Caso seja autorizada pelos órgãos de regulação dos Estados Unidos, a fusão das duas empresas pode comprometer tanto a diversidade das produções quanto a liberdade criativa dos realizadores. Em entrevista ao Diario, o diretor Marcelo Gomes (de Cinema, Aspirinas e Urubus) afirma que toda uma cadeia produtiva pode sair prejudicada se a venda se concretizar. “A Netflix deve continuar priorizando sua plataforma em detrimento dos lançamentos em salas, o que não é bom para exibidores, distribuidores e produtoras independentes”, aponta.

“Esse fortalecimento deles torna a regulação das plataformas ainda mais urgente no Brasil. As falhas no texto aprovado no Congresso, que deixam os serviços de streaming produzirem conteúdo próprio ao invés de contribuírem para os fundos nacionais, sabotam a produção independente, gerando um cinema brasileiro excessivamente controlado por big techs e seus algoritmos”, acrescenta Marcelo.

Nos últimos dias, a Paramount apresentou uma nova oferta de aproximadamente 108 bilhões de dólares, superando o valor acordado entre Warner e Netflix. Apesar de nomes como James Cameron (de Titanic e Avatar) argumentarem que a opção seria melhor para o estúdio centenário, por representar menor risco para as salas de cinema, o temor em relação à alta concentração de propriedade permanece. “Defender um campo audiovisual menos concentrado não é uma posição contra nenhuma empresa específica, mas sim uma posição a favor da diversidade”, afirma Gabriel Mascaro, diretor de O Último Azul. “Quando o ecossistema audiovisual se estreita, inevitavelmente se estreita também a multiplicidade de vozes, narrativas e perspectivas”.

O debate segue movimentando e reacendendo uma série de discussões no setor e pode ter implicações muito mais próximas à nossa realidade do que se pode imaginar. “Esses conglomerados chegam com muita força e deixam pouco espaço para quem cria daqui, com nossas histórias e nossos modos de ver o mundo. Quando uma única plataforma domina tanto, o produtor independente vira um prestador de serviço substituível e isso é devastador para a diversidade cultural”, afirma a produtora pernambucana Juliana Lira. “Não é só mercado, é identidade, é futuro”.

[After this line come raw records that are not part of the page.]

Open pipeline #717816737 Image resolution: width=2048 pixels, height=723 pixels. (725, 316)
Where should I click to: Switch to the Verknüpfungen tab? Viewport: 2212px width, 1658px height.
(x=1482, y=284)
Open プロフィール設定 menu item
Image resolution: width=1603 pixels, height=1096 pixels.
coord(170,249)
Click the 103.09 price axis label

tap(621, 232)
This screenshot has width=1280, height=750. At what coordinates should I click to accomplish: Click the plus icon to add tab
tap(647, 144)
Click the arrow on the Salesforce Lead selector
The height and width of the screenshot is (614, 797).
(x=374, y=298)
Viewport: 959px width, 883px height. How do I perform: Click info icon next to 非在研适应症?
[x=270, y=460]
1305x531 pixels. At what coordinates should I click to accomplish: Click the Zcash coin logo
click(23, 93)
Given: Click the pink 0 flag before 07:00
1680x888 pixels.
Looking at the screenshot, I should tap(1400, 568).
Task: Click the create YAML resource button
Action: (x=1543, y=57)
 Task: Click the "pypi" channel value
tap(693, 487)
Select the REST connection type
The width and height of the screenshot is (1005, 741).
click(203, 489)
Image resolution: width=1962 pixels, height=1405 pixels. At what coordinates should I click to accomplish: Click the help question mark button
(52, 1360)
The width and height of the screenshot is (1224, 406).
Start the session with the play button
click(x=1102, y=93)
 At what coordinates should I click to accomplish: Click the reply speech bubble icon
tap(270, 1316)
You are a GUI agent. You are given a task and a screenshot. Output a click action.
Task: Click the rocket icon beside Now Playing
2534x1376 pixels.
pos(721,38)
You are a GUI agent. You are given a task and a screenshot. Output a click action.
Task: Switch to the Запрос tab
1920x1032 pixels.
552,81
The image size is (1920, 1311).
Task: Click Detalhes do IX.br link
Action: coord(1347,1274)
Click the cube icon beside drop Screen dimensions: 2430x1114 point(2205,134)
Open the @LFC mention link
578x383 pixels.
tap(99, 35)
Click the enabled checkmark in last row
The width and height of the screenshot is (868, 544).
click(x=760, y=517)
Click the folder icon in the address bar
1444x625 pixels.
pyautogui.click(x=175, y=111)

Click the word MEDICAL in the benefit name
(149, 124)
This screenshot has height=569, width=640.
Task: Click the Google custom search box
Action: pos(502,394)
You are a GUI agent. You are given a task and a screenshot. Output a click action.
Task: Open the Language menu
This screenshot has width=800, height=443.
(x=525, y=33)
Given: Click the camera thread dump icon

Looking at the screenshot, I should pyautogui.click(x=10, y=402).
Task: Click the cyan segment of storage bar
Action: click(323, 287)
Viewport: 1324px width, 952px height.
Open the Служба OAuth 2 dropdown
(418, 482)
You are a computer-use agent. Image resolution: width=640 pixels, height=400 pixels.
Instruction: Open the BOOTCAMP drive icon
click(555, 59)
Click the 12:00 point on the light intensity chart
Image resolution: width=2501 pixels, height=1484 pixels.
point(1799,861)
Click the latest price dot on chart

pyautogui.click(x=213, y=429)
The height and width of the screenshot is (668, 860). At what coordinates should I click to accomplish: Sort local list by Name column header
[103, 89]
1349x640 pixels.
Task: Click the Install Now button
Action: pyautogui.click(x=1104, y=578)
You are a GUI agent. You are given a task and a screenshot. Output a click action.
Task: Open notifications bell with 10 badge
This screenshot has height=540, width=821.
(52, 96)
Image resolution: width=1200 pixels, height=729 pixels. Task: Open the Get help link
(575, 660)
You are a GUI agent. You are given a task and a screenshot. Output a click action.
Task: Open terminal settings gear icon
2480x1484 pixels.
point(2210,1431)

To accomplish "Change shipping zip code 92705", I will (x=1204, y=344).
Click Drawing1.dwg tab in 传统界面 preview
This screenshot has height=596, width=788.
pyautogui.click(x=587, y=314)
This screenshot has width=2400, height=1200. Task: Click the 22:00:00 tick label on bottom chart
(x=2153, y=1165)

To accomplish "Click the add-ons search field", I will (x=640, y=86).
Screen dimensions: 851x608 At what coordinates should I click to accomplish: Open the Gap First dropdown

Juliana Lira, produtora e distribuidora pernambucana de filmes como 'O Ano em que o Frevo Não Foi pra Rua' e 'Vou Tirar Você Desse Lugar' - Divulgação
Juliana Lira, produtora e distribuidora pernambucana de filmes como 'O Ano em que o Frevo Não Foi pra Rua' e 'Vou Tirar Você Desse Lugar' (crédito: Divulgação)

Filipe Falcão, professor e pesquisador audiovisual, alerta ainda para os possíveis reflexos desse acordo na produção brasileira. "Preocupa muito o impacto no mercado, porque quando você fala em ver filme na plataforma em casa, é uma maneira muito mais fácil. Para o filme ter o selo 'Netflix', ele precisará se adequar a essa lógica", afirma. "Pode parecer assustador, mas não é difícil imaginar que o fechamento dessa venda represente um exemplo para países como o nosso, que não têm uma indústria consolidada e, assim, acabem pasteurizando a sua produção pensando unicamente em visualizações numa plataforma".

O também professor e pesquisador Laécio Ricardo destaca como essa concentração de uma fatia tão extensa do mercado em um único grupo tende a empobrecer a linguagem dos filmes. "Uma edição cada vez mais rápida, um texto cada vez mais palatável e uma estética pensada para a televisão estão entre as características do que a gente poderia chamar de 'netflixação'", explica. "Não quer dizer que não haja boas obras na plataforma, claro que há. Mas é evidente que existe uma diferença grande entre projetos feitos e pensados para a tela do cinema e outros que visam uma tela de televisão ou mesmo de notebook, tablet ou celular", completa.